SATUJABAR, GARUT–Pemudik mulai memadati jalur Limbangan, Kabupaten Garut, Jawa Barat, memasuki H-5 Lebaran 2026. Polisi mulai memberlakukan cara bertindak dengan menerapkan sistem one-way, atau satu arah, untuk mengurangi kepadatan.
Kepadatan kendaraan pemudik terjadi di jalur Limbangan, Kabupaten Garut, tepatnya di depan Pos GTC Limbangan. Volume kendaraan memasuki H-5 Lebaran 2026, Senin (16/03/2026), dari Bandung melalui jalur arteri Nagreg menuju arah Selatan Jawa Barat, Tasikmalaya, Ciamis, hingga Jawa Tengah, mulai mengalami peningkatan.
Antrean kendaraan hingga mengular di depan GTC Limbangan. Salah satu penyebabnya, terjadi penyempitan jalan karena aktivitas Pasar Limbangan.

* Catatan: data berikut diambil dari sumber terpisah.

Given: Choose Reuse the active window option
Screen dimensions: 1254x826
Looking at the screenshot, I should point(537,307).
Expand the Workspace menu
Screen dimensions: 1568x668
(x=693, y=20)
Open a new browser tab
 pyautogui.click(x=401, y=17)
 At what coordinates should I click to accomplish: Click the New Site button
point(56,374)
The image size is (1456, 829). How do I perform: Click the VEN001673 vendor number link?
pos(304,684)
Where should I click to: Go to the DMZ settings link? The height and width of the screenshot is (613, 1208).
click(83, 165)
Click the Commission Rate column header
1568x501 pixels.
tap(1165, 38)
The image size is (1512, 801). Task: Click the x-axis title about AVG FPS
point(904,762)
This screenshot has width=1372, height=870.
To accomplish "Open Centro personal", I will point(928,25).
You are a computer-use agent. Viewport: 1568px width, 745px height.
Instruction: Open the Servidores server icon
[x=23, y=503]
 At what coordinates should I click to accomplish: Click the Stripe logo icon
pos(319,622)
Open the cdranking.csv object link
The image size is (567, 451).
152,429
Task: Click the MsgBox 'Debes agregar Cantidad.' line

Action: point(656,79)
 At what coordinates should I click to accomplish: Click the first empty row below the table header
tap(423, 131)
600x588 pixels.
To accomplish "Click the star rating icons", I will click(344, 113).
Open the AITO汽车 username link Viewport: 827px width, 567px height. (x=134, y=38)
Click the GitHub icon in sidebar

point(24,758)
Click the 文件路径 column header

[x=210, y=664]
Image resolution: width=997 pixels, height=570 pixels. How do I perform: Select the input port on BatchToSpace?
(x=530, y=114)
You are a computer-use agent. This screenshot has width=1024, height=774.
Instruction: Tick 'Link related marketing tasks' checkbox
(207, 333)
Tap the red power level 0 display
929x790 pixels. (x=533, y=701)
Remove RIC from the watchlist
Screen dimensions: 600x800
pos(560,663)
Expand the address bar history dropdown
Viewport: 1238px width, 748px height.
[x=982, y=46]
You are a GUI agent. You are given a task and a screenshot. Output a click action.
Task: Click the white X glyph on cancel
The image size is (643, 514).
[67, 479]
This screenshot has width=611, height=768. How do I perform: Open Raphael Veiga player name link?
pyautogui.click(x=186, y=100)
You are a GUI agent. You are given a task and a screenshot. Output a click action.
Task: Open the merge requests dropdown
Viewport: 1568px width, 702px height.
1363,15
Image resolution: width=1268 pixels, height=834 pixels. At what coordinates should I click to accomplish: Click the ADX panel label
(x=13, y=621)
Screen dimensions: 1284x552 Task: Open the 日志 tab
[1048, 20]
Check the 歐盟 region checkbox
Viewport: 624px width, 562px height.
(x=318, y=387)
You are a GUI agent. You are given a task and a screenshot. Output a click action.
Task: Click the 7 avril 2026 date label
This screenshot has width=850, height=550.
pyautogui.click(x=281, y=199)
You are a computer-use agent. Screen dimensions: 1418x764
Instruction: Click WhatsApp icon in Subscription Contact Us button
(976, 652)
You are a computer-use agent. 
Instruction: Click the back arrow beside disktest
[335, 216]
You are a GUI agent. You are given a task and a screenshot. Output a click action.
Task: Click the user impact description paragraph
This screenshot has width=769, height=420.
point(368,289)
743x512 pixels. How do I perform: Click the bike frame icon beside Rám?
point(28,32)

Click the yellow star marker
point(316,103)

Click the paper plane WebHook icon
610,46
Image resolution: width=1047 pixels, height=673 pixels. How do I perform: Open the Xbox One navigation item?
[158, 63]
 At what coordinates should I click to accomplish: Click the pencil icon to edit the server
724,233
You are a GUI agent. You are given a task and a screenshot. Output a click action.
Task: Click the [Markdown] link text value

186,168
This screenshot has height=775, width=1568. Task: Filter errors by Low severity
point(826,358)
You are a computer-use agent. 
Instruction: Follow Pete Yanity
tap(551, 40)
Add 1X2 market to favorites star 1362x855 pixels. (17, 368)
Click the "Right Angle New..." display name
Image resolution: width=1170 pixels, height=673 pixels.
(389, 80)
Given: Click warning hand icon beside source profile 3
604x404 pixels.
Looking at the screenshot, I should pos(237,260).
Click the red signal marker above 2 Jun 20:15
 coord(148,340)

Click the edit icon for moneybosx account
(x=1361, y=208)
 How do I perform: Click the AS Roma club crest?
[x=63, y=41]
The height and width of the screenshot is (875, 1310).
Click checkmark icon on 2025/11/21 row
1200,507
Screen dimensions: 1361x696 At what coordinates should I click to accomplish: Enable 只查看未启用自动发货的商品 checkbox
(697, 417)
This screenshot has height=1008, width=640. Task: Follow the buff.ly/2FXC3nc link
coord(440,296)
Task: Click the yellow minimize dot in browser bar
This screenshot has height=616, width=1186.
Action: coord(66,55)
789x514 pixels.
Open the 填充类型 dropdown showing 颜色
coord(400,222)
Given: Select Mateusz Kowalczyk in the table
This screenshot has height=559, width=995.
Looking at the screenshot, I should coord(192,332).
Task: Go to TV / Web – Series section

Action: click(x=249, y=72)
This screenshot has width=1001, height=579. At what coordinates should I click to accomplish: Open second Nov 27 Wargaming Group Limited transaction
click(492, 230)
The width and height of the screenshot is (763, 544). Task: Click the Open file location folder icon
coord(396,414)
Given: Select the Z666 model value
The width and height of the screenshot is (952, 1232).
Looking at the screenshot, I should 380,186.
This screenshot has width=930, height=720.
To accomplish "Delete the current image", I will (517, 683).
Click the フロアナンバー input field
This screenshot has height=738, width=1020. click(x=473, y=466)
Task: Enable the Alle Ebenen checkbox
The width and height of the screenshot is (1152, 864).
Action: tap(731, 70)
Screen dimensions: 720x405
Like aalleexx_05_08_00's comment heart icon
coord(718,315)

Beberapa persimpangan jalan juga menjadi pemicu terhambatnya arus kendaraan yang saling bertemu. Meski terjadi peningkatan volume kendaraan, arus lalu-lintas masih terkendali berkat kesigapan polisi.
Strategi dalam mengurai kepadatan kendaraan, Polres Garut memberlakukan cara bertindak dengan menerapkan sistem one-way, atau satu arah. Sistem one-way diberlakukan sewaktu-waktu berdasarkan terjadinya peningkatan volume kendaraan.
“Kita berlakukan one-way (satu arah) sepenggal, dengan waktu pelaksanaan tentatif. Tujuannya, untum mengurai kepadatan berdasarkan terjadinya peningkatan volume kendaraan,” ujar Kasatlantas Polres Garut, AKP Luky Martono kepada wartawan, Senin (16/03/2026).
Sejak Minggu (15/03/2026) hingga Senin (16/03/2026), sudah empat kali diberlalukan sistem one-way. Diberlakukan dengan durasi waktu 30 hingga 60 menit, memprioritaskan arus kendaraan dari arah Bandung.
“Kami mengimbau masyarakat berhati-hati saat melakukan penjalanan mudik dengan mengutamakan keselamatan. Kami juga memohon maaf bagi masyarakat yang perjalanannya tersendat akibat terdampak pemberlakuan one-way,” kata Luky.
Arus mudik Lebaran 2026 akan mengalami peningkatan hingga mengalami puncaknya, sehari menjelang Hari Raya Idul Fitri.